27 Ocak 1949 tarihinde doğan Hulki Aktunç 29 Haziran 2011 tarihinde vefat etti.
Edebiyat dünyamızda, şiir, öykü, deneme ve sözlük alanında birçok ürün veren çalışkan ve üretken bir yere sahiptir.
Aktunç’un ilk yazısı 1968’de dönemin seçkin dergilerinden Yeni Ufuklar’da yayımlandı. Öykü, eleştiri ve inceleme yazıları Soyut, Yeni Edebiyat, Yeni Dergi, Papirüs ve Türkiye Defteri gibi o yılların önemli dergilerinde çıktı. İlk kitabı “Gidenler Dönmeyenler” ile TDK Öykü Ödülü’nü (1977),“Bir Çağ Yangını” romanı ile Abdi İpekçi Ödülü’nü (1981),“Bir Yer Göstericinin Hayatı” ile Yunus Nadi Öykü Ödülü’nü (1989) kazandı. 1970’lerde şiire özel bir ağırlık verdi. “İnsan Aşklarının Külüdür” ile Halil Kocagöz Şiir Ödülü’nü (1994),“Istıraplar Ansiklopedisi” ile de Cemal Süreya Ödülü’nü aldı (1995).
Yirmi yılı aşan bir emeğin ürünü olan “Büyük Argo Sözlüğü” (1990) büyük bir ilgiyle karşılandı. Kültür hayatımızda iz bırakan bu çalışmasının kendi edebiyat yaşamı içindeki yerini şöyle değerlendirmişti Aktunç: “Ben edebiyatta kendi kalbimin argosunu ortaya koymak istedim. O yüzden de hikâye yazdım, şiir yazdım, roman yazdım, sözlük yazdım, denemeler yazdım. Benim gördüğüm budur, çünkü edebiyat aslında kendisine yönelik bir argo.”
Yazarın öykü dilinin ipuçu olur diyerek bir öyküsünden kısa bir bölüm paylaşıyorum.
“Geçen yaz sonu böğürtlen morarırken gördüydüm onu. Yukarıda, manastır tepesinde, entarisi uçuşup duran bir gölgeydi. Büyük bir gölge. Belki de o sadece bir gölgeydi. Adanın sahibi gibi, aniden yok olan, hiç beklenmediği yerde aniden beliriveren bir gölge. O kalık zeytinlerin, birkaç yaban dutunun da onu korkuyla izlediğini gördüm. Hış hış diye inliyordu ağaçlar. Rüzgâr durup durup patlıyordu. Rüzgâra katıldım ben de, bayır yukarı birkaç adım attım. Bir bulutun hemen başucumda kalakaldığını, güneşi kestiğini fark ettim. Ürperdim. Sırtım, göğsüm bir anda üşüdü ve bir anda yandı. Başımı kaldırdım ve Pinulipi bulutla birlikte yok olmuştu. Issız gök, manastır üzerinde salınıp duruyordu. İnsan istiyordu altına. Pinulipi Sara, arkasından gideceğim sanmıştı. Geri döndüm. Ta uzaklara akıp gitmiş bulutlar, Sivriada’nın oralarda çırpıntı köpükleriyle birleşiyordu. Deniz göğün aynası.” (Pinulipi Sara- Bir Yer Göstericinin Hayatı)

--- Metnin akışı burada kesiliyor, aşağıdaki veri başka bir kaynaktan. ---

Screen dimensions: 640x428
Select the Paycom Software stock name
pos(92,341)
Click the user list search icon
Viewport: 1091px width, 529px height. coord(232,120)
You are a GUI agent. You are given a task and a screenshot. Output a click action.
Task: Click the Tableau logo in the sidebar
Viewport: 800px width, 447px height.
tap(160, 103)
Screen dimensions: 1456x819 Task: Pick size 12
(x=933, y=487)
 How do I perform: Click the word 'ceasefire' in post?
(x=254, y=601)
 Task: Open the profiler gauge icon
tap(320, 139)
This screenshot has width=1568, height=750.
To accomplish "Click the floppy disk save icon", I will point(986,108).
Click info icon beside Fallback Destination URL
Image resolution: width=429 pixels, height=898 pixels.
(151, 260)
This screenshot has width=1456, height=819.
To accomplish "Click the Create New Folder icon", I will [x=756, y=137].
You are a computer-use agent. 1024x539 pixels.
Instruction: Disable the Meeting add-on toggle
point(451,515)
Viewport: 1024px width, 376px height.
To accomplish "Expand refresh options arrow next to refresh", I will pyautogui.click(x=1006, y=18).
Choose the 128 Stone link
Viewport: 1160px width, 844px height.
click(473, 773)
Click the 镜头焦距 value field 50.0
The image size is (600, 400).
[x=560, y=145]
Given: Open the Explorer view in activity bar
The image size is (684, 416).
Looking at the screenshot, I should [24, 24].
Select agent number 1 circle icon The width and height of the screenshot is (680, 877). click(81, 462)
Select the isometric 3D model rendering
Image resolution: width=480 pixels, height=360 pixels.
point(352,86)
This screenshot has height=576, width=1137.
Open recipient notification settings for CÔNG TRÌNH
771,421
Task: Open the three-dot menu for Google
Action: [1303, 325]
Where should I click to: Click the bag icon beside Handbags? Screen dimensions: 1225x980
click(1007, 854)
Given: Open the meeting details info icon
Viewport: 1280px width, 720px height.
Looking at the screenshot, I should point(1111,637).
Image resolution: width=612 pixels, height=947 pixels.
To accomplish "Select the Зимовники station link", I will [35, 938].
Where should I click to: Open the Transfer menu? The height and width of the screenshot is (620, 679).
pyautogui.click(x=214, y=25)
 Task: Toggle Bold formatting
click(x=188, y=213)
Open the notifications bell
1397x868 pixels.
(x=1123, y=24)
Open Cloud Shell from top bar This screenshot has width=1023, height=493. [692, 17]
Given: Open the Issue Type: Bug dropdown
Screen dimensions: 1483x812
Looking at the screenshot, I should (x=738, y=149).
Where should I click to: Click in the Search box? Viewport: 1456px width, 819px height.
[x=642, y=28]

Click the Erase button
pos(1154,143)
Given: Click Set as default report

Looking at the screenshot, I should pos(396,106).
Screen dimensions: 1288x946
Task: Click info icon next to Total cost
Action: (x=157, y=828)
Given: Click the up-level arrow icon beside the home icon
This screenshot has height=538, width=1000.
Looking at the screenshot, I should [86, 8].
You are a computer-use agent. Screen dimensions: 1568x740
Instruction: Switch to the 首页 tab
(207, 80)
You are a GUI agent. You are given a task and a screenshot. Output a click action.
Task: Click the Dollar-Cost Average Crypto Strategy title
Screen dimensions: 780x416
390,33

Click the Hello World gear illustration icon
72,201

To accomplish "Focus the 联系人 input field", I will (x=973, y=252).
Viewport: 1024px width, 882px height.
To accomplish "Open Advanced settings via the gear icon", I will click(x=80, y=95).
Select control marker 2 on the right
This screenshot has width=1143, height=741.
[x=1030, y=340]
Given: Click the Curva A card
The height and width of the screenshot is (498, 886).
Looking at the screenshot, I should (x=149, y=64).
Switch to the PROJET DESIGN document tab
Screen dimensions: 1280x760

Ölüm yıldönümünde elinde fener bizlere yol gösteren Hulki Aktunç’u saygı ve minnetle anıyoruz.
Sözün özü: Hulki Aktunç yapıtları ile yaptıkları ile edebiyatımızın yeni kuşaklarına yol ve yer göterici görevini ilk günkü heyacanı ile ve hakkıyla yerine getirmektedir.